■ EXERCISE PROMPT
Where does the string "sidebar" appear in the records? Copy every line that contains it.

■ DATASET CONTENT
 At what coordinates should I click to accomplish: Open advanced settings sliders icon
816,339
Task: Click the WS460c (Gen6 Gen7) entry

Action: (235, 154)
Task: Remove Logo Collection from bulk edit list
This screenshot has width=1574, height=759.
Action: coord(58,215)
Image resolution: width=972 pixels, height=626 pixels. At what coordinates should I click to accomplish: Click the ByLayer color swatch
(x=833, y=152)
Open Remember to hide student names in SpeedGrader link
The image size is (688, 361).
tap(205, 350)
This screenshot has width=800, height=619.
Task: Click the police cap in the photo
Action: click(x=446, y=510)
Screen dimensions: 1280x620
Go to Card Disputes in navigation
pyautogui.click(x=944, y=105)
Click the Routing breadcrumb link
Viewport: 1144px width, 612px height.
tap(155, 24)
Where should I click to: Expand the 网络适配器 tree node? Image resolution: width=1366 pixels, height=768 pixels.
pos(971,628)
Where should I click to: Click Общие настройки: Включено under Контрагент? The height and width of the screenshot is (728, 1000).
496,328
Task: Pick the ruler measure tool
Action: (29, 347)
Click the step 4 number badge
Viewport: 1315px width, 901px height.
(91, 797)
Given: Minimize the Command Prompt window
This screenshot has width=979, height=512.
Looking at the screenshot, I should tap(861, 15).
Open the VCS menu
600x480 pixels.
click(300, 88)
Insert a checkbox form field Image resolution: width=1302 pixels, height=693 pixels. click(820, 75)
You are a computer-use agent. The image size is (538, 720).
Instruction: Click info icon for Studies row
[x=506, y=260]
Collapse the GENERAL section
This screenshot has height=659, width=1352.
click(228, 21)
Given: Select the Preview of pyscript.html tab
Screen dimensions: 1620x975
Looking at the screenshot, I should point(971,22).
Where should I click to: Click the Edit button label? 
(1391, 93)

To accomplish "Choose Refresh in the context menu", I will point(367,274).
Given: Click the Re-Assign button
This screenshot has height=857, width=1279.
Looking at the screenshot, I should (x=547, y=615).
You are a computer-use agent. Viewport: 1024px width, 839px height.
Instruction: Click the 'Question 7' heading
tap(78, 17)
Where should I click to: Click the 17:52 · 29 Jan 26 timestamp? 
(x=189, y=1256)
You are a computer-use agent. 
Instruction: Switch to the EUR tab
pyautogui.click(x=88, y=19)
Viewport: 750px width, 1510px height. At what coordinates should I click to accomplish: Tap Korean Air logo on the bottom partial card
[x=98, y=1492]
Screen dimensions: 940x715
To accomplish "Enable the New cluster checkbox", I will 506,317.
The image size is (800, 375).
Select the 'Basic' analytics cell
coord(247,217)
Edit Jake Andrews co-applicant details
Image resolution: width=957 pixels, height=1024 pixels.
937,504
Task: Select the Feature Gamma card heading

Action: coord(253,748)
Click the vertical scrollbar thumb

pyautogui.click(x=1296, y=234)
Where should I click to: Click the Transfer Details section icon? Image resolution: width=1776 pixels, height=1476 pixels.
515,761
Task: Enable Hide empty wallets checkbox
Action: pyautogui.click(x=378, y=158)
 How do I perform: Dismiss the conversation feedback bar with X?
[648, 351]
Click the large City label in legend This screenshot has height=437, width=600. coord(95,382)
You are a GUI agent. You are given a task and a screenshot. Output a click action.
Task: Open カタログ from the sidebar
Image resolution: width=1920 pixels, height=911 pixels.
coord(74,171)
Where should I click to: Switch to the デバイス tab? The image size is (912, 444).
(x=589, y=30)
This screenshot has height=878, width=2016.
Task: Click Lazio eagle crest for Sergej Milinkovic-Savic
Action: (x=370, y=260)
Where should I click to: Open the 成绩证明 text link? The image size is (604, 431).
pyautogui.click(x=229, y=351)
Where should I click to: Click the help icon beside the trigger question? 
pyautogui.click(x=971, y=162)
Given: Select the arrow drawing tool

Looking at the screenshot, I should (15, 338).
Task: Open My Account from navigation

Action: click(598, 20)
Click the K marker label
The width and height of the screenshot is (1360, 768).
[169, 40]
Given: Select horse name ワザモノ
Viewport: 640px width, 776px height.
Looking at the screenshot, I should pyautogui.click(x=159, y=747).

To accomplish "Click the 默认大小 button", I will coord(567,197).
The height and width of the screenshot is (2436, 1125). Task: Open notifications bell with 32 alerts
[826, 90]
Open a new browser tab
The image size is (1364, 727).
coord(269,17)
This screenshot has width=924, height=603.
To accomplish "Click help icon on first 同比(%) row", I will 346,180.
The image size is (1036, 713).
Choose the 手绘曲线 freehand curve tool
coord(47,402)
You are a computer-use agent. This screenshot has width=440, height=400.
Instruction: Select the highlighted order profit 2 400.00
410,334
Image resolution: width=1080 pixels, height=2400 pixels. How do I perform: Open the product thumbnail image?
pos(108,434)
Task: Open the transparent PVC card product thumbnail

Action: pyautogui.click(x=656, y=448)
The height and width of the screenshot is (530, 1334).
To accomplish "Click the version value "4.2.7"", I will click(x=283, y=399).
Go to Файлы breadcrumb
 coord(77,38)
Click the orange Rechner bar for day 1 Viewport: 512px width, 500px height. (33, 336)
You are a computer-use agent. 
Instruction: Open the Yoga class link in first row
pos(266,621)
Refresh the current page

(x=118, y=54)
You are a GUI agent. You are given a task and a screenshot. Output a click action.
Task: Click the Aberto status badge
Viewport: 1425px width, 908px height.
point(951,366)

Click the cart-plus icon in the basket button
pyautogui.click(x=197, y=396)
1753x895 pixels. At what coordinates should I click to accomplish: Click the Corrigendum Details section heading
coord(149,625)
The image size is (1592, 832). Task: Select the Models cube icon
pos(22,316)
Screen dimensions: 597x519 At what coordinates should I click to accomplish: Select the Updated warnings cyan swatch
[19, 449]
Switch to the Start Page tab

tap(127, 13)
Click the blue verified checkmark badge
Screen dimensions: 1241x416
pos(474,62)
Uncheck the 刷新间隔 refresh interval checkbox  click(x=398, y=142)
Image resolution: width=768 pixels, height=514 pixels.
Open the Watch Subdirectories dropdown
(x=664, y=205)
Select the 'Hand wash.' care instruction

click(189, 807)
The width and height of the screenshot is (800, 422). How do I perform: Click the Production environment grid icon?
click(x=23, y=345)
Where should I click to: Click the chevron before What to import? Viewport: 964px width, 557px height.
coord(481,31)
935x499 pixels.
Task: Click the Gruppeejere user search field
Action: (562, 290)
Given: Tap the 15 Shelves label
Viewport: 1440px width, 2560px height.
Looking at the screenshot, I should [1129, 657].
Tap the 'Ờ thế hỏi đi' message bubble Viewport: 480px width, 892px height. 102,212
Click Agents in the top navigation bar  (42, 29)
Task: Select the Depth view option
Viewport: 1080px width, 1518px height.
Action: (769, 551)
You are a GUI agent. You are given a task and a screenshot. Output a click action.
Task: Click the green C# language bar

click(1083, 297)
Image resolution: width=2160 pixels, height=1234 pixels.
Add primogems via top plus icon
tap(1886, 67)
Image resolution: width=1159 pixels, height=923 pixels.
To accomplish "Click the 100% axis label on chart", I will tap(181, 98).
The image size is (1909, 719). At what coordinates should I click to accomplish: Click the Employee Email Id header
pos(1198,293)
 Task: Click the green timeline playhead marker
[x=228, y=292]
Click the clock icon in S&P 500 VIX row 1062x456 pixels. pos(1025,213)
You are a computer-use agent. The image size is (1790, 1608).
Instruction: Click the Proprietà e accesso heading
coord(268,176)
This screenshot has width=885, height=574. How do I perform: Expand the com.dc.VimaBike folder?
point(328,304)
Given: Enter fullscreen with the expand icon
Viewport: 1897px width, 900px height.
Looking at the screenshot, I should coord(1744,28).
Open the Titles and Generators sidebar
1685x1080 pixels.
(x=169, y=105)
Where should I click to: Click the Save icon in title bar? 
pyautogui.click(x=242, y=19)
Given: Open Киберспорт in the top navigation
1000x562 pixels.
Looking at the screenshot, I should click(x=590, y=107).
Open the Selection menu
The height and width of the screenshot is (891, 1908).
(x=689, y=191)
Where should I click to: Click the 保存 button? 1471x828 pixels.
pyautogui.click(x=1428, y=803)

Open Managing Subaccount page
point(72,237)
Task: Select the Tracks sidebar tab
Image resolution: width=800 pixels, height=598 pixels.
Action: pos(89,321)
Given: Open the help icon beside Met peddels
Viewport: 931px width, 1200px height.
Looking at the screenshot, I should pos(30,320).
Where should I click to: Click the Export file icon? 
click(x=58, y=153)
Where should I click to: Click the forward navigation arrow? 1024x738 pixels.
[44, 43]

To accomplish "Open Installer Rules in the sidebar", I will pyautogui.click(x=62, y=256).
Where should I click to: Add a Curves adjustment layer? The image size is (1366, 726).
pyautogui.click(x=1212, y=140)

■ RESPONSE
Task: Open カタログ from the sidebar
Open the Titles and Generators sidebar
Task: Select the Tracks sidebar tab
To accomplish "Open Installer Rules in the sidebar", I will pyautogui.click(x=62, y=256).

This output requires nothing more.